*WORK TO DO*. Transcribe the part of the Apostles' Creed essay below from "According to the Bible, Jesus" to "as Someone Special.", including both of those phrases.

*READING PASSAGE*.
<<<<

Throughout the season of Lent, we’re taking a close look at the Apostles’ Creed – one of the earliest and most concise summaries of what followers of Jesus believe.
 
A few years ago, I came up behind a car driven by a teenage girl. It was turning into the parking lot of our local high school.
 
I noticed its bumper sticker: Galileo was wrong; the world revolves around ME. 
 
In today’s world that makes laughably perfect sense. If there is nothing outside myself that is eternally valid or true, then the question of where I will get my rules for living is easy to resolve: Everything that means anything begins and ends with me
 
“Truth” is what turns out to suit my appetites. My feelings, my perspectives, and my take on reality become Reality itself.
 
The cereal aisle in the grocery store, fully stocked with scores of colorful options, is a compelling metaphor for current spiritual decision-making. Individuals insist on limitless choices. As author Mike Starkey puts it, “If theology is the study of God (from the Greek word Theos), then most contemporary spirituality is ‘me-ology,’ the art of taking my own tastes, preferences and moods and creating a customized religion just for me.”
 
No wonder it’s so hard for so many 21st century people to embrace the Apostles’ Creed.
 
According to the New Testament (which is foundational for the Creed), there is only one God. Who has only one Son. Who provides – by his life, death, and resurrection – the only path to that only God. “I believe in God the Father Almighty, creator of heaven and Earth, and in Jesus Christ his only Son our Lord.”
 
That’s a whole lot of “only’s” to swallow in a single gulp.
 
The earliest Christian missionaries, in their journeys around the Mediterranean world, insisted that Jesus was not just the latest item on the take-your-pick buffet of Olympian deities. Today’s Christian witnesses in south Asia have to clarify that he is not to be confused with the more than 300 million “local” gods and goddesses that are part of the religious scene in India.
 
According to the Bible, Jesus stands alone. All other powers and authorities are pretenders.
 
That “only-ness” is quite possibly the most counter-cultural aspect of what it means to follow Jesus, no matter when or where we happen to live.  
 
From time to time I’ve heard skeptics suggest that Jesus, apart from a verse here and a comment there, rarely went out of his way to declare that he was God’s one-and-only Son, and seemed hesitant to present himself as the centerpiece of God’s efforts to heal this broken world.
 
We can only say that’s not how he was perceived by his fellow Jewish citizens. There was little doubt in their minds that Jesus was presenting himself as Someone Special.
 
Consider, for instance, his Palm Sunday entrance into Jerusalem, riding on a donkey. Throngs of people were waving branches in a messianic frenzy. Some of them began to ask out loud:
 
Who is this?
 
That’s the kind of question we ask all the time about other people. When someone joins our workplace team, or a new person moves in next door, or we encounter a stranger at a gathering, we almost immediately begin to categorize them. Is this someone I should pay attention to? Is this a person I should fear, respect, or ignore? Is she more likely to become my rival or my friend?
 
Putting people into categories helps us define them. Figure them out. Make them small enough that we can predict their moods, their decisions, and the potential roles they might play in our lives.

>>>>

*STORED RECORDS*.
<<<<

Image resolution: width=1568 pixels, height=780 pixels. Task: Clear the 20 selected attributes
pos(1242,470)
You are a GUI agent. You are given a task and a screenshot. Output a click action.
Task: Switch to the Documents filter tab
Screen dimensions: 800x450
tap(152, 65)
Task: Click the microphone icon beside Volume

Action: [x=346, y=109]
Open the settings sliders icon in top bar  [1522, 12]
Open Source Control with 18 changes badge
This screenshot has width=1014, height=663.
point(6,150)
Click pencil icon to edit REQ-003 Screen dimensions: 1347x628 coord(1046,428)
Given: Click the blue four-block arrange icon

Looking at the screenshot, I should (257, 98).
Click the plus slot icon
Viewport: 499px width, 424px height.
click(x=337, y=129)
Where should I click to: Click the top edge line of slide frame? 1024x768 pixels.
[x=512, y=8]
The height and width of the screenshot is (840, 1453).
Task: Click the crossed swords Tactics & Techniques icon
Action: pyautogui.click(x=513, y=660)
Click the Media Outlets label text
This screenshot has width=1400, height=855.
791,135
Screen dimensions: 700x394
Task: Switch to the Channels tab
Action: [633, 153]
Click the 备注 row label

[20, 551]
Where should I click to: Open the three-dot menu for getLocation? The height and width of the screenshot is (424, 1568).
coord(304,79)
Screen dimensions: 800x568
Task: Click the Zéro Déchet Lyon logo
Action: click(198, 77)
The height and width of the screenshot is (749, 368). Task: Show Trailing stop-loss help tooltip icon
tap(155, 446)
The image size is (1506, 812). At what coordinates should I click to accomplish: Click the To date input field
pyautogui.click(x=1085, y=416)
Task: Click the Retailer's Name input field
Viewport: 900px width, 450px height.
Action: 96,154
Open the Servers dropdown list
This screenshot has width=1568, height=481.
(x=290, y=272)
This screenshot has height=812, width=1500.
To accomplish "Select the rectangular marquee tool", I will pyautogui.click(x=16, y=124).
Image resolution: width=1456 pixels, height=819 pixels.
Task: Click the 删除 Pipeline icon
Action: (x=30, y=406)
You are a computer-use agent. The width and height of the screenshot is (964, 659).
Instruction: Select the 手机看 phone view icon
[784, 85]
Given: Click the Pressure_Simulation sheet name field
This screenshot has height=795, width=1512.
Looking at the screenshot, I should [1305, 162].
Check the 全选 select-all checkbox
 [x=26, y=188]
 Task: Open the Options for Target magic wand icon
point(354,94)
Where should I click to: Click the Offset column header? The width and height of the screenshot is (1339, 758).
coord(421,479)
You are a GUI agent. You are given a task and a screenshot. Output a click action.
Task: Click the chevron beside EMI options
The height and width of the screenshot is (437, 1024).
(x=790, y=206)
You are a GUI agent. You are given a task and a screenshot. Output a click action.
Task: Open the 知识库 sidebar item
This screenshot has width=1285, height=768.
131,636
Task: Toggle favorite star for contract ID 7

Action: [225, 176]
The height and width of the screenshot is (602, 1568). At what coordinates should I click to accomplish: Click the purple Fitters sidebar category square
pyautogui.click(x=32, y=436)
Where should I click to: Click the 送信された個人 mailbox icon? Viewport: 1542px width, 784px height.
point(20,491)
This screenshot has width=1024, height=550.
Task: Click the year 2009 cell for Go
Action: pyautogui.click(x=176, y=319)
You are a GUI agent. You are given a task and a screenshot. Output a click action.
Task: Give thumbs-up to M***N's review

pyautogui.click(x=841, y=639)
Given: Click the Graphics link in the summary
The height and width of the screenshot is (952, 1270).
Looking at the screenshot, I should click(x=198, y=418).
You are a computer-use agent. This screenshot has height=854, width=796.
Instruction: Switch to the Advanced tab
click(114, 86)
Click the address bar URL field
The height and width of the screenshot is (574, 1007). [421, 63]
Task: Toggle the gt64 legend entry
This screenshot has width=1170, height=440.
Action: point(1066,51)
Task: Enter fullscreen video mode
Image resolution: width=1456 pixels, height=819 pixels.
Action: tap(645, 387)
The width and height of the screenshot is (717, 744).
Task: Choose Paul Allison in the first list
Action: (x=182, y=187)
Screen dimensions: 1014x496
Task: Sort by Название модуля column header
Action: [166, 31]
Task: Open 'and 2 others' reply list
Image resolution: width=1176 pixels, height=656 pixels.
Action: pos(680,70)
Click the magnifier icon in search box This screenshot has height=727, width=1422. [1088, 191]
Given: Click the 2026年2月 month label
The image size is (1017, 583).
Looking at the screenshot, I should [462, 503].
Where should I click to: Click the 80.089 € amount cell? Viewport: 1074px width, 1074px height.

>>>>

*FINISHED TASK*.
According to the Bible, Jesus stands alone. All other powers and authorities are pretenders.
 
That “only-ness” is quite possibly the most counter-cultural aspect of what it means to follow Jesus, no matter when or where we happen to live.  
 
From time to time I’ve heard skeptics suggest that Jesus, apart from a verse here and a comment there, rarely went out of his way to declare that he was God’s one-and-only Son, and seemed hesitant to present himself as the centerpiece of God’s efforts to heal this broken world.
 
We can only say that’s not how he was perceived by his fellow Jewish citizens. There was little doubt in their minds that Jesus was presenting himself as Someone Special.